──────── Records for this task

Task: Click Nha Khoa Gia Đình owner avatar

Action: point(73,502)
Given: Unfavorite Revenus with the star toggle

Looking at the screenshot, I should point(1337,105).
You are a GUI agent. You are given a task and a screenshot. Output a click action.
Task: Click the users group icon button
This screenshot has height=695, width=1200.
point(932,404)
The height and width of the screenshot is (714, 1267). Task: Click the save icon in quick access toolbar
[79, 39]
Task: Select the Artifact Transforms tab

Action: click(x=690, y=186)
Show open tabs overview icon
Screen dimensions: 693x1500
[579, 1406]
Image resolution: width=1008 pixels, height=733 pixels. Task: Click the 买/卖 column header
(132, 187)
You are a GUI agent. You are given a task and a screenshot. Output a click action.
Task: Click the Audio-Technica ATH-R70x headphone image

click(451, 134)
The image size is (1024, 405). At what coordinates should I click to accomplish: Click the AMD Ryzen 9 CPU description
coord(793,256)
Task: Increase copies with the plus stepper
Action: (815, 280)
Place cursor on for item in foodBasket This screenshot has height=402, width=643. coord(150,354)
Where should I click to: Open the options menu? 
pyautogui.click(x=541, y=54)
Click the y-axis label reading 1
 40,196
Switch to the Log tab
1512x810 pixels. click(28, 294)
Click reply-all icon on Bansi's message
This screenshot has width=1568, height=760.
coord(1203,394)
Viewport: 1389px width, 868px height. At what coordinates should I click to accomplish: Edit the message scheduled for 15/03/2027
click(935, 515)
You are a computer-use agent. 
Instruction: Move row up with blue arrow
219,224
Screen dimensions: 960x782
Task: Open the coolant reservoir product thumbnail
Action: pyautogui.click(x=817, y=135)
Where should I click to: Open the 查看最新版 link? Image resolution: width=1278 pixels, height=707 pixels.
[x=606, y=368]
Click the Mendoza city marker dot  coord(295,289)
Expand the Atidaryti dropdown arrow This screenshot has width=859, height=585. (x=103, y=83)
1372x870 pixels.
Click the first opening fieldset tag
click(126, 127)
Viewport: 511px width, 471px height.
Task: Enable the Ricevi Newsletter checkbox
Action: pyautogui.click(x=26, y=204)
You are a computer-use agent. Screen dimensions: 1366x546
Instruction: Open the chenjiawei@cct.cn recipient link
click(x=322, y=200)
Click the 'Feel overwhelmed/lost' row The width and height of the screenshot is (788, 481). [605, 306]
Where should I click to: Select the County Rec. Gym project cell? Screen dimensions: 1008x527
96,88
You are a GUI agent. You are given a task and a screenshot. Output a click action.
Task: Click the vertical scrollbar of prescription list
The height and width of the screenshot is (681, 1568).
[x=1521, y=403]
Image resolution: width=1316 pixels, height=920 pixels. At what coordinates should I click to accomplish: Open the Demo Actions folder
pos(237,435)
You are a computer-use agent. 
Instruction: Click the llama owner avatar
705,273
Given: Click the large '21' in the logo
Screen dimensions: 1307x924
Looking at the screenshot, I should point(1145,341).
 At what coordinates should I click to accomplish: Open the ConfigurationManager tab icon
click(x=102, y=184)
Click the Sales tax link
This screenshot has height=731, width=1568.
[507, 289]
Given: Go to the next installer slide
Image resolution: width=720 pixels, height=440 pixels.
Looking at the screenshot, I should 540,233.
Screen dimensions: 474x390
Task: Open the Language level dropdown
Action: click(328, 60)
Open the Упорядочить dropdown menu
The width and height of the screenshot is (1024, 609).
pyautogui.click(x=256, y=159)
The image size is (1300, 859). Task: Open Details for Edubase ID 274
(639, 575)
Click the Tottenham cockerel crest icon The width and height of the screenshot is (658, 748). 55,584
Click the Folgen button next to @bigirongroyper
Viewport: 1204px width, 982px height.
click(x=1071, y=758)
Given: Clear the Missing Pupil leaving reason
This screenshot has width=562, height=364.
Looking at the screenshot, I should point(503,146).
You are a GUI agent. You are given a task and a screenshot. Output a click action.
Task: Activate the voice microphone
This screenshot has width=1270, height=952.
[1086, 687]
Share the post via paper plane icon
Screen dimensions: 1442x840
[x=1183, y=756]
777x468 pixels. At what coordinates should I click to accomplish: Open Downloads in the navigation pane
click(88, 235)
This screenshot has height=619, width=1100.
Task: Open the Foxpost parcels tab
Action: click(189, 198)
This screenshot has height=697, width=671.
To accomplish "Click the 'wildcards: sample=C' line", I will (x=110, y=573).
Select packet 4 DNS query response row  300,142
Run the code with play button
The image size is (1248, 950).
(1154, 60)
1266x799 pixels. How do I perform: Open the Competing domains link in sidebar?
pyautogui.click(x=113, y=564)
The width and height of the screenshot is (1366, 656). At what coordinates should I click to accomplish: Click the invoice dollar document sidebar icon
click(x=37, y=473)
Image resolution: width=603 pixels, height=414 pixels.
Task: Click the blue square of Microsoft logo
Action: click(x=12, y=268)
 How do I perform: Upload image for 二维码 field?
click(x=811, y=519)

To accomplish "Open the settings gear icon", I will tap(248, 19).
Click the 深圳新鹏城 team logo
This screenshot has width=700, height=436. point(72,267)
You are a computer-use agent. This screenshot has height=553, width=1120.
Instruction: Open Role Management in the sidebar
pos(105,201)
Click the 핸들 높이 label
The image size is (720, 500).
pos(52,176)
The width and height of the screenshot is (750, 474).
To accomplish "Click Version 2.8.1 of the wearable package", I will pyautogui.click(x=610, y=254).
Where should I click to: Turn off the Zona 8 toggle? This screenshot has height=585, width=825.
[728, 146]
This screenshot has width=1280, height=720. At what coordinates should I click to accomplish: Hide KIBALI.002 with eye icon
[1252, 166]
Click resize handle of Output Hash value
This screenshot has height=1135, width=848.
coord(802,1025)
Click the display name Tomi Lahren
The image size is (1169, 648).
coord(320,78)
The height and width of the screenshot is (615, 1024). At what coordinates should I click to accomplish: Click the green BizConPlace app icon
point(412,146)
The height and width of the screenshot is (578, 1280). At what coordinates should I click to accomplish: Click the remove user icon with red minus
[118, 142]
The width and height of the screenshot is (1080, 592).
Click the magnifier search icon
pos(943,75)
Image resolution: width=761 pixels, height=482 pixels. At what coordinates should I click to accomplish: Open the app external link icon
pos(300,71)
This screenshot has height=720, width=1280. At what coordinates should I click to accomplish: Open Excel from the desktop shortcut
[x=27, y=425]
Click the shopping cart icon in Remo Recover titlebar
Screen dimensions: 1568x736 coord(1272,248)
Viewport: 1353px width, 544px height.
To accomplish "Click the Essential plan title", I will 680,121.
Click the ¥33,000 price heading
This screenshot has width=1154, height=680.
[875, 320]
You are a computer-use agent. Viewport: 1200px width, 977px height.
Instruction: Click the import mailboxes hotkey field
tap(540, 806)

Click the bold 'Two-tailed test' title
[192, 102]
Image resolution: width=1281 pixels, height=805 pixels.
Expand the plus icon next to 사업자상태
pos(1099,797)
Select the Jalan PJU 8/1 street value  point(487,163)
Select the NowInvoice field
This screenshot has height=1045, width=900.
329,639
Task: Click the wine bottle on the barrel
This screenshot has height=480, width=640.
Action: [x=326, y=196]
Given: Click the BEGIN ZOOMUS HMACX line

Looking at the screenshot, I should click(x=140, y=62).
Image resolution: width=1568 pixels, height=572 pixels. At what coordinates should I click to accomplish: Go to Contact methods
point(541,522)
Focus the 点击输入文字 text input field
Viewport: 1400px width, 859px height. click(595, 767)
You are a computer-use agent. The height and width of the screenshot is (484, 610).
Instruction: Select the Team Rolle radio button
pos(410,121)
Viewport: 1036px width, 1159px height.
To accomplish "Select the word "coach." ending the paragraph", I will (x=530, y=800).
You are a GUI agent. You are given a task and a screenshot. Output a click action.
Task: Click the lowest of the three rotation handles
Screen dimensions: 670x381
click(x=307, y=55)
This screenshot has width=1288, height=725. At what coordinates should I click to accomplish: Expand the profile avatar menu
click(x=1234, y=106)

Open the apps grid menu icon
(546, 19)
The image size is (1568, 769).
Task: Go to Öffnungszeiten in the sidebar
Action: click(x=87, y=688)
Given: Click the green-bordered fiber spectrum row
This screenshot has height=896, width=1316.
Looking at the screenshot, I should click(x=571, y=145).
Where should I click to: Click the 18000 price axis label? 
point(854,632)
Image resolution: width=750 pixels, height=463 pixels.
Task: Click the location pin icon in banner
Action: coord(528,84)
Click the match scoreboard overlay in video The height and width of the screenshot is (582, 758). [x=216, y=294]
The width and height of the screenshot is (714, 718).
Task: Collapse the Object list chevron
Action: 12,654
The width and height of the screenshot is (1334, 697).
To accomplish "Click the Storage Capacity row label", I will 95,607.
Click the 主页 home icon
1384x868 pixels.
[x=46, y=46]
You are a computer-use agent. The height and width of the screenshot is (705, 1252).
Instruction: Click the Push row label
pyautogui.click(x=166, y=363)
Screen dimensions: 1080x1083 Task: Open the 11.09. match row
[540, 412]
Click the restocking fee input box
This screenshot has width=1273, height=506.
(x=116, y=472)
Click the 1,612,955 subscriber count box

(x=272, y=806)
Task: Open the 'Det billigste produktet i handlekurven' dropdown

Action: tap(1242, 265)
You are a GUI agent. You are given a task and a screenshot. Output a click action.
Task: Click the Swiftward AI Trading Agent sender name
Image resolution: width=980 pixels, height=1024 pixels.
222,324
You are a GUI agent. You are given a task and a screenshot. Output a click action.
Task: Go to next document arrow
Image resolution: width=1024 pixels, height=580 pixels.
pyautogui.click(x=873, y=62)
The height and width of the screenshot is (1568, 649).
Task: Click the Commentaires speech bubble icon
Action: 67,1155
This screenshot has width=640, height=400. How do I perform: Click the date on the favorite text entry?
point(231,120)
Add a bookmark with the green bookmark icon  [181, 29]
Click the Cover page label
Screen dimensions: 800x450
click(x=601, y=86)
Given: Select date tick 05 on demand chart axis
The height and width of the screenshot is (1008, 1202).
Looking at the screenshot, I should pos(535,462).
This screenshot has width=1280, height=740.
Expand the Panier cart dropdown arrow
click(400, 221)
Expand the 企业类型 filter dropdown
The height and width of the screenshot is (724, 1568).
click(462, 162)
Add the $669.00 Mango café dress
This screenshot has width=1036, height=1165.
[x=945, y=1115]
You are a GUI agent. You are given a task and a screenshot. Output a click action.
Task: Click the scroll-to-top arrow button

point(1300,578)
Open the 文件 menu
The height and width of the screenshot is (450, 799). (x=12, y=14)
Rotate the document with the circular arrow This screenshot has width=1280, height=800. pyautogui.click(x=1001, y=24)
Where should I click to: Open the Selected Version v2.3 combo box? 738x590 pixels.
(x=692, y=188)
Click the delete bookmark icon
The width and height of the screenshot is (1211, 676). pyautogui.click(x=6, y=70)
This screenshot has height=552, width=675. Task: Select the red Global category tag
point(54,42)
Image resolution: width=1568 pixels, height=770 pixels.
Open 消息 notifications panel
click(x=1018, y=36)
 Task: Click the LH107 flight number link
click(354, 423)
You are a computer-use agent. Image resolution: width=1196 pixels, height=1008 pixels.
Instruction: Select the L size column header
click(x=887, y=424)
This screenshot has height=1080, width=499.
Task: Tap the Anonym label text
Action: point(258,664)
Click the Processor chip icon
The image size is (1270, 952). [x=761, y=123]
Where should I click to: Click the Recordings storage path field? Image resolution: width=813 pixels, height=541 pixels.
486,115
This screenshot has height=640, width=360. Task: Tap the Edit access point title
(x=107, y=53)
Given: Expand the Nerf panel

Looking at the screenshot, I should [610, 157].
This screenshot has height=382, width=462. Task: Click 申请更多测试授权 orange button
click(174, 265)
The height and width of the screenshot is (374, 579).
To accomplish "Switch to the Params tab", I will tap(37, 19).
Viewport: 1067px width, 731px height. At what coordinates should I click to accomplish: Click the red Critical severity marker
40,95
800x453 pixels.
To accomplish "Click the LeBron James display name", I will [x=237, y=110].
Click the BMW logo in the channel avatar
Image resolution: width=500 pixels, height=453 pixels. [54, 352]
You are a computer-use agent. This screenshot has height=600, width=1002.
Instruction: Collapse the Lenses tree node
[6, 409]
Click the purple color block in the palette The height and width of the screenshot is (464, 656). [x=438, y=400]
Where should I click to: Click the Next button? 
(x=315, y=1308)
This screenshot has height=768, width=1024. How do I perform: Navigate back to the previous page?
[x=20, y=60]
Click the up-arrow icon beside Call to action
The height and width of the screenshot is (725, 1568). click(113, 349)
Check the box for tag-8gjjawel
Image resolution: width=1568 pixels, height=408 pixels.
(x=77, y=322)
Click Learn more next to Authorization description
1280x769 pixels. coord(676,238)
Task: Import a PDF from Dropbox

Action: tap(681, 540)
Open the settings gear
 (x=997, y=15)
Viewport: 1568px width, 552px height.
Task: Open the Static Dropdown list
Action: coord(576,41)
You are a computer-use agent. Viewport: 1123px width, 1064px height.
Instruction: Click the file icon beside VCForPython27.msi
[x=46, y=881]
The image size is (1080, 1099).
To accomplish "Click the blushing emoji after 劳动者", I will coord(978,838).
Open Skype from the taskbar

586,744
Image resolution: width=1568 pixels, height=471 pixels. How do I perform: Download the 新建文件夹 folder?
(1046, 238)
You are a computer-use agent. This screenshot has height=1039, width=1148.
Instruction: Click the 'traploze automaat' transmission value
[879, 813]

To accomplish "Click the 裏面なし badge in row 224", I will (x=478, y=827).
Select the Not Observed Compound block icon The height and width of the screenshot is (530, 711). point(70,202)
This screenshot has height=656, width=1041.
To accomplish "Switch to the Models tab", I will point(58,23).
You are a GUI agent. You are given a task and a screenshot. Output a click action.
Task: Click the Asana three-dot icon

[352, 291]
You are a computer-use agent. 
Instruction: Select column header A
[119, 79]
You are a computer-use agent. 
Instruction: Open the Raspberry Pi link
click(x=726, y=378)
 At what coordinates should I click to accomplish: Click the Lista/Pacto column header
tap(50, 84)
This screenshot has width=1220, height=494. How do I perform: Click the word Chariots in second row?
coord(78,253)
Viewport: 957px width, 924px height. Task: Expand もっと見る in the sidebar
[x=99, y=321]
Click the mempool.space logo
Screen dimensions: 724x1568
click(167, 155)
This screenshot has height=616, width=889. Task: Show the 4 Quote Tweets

────────────────

With the line that has "Expand the Atidaryti" as the first and the line that has "Click the Folgen" as the last, repeat exactly that run of lines above and no more.

Expand the Atidaryti dropdown arrow This screenshot has width=859, height=585. (x=103, y=83)
1372x870 pixels.
Click the first opening fieldset tag
click(126, 127)
Viewport: 511px width, 471px height.
Task: Enable the Ricevi Newsletter checkbox
Action: pyautogui.click(x=26, y=204)
You are a computer-use agent. Screen dimensions: 1366x546
Instruction: Open the chenjiawei@cct.cn recipient link
click(x=322, y=200)
Click the 'Feel overwhelmed/lost' row The width and height of the screenshot is (788, 481). [605, 306]
Where should I click to: Select the County Rec. Gym project cell? Screen dimensions: 1008x527
96,88
You are a GUI agent. You are given a task and a screenshot. Output a click action.
Task: Click the vertical scrollbar of prescription list
The height and width of the screenshot is (681, 1568).
[x=1521, y=403]
Image resolution: width=1316 pixels, height=920 pixels. At what coordinates should I click to accomplish: Open the Demo Actions folder
pos(237,435)
You are a computer-use agent. 
Instruction: Click the llama owner avatar
705,273
Given: Click the large '21' in the logo
Screen dimensions: 1307x924
Looking at the screenshot, I should point(1145,341).
 At what coordinates should I click to accomplish: Open the ConfigurationManager tab icon
click(x=102, y=184)
Click the Sales tax link
This screenshot has height=731, width=1568.
[507, 289]
Given: Go to the next installer slide
Image resolution: width=720 pixels, height=440 pixels.
Looking at the screenshot, I should 540,233.
Screen dimensions: 474x390
Task: Open the Language level dropdown
Action: click(328, 60)
Open the Упорядочить dropdown menu
The width and height of the screenshot is (1024, 609).
pyautogui.click(x=256, y=159)
The image size is (1300, 859). Task: Open Details for Edubase ID 274
(639, 575)
Click the Tottenham cockerel crest icon The width and height of the screenshot is (658, 748). 55,584
Click the Folgen button next to @bigirongroyper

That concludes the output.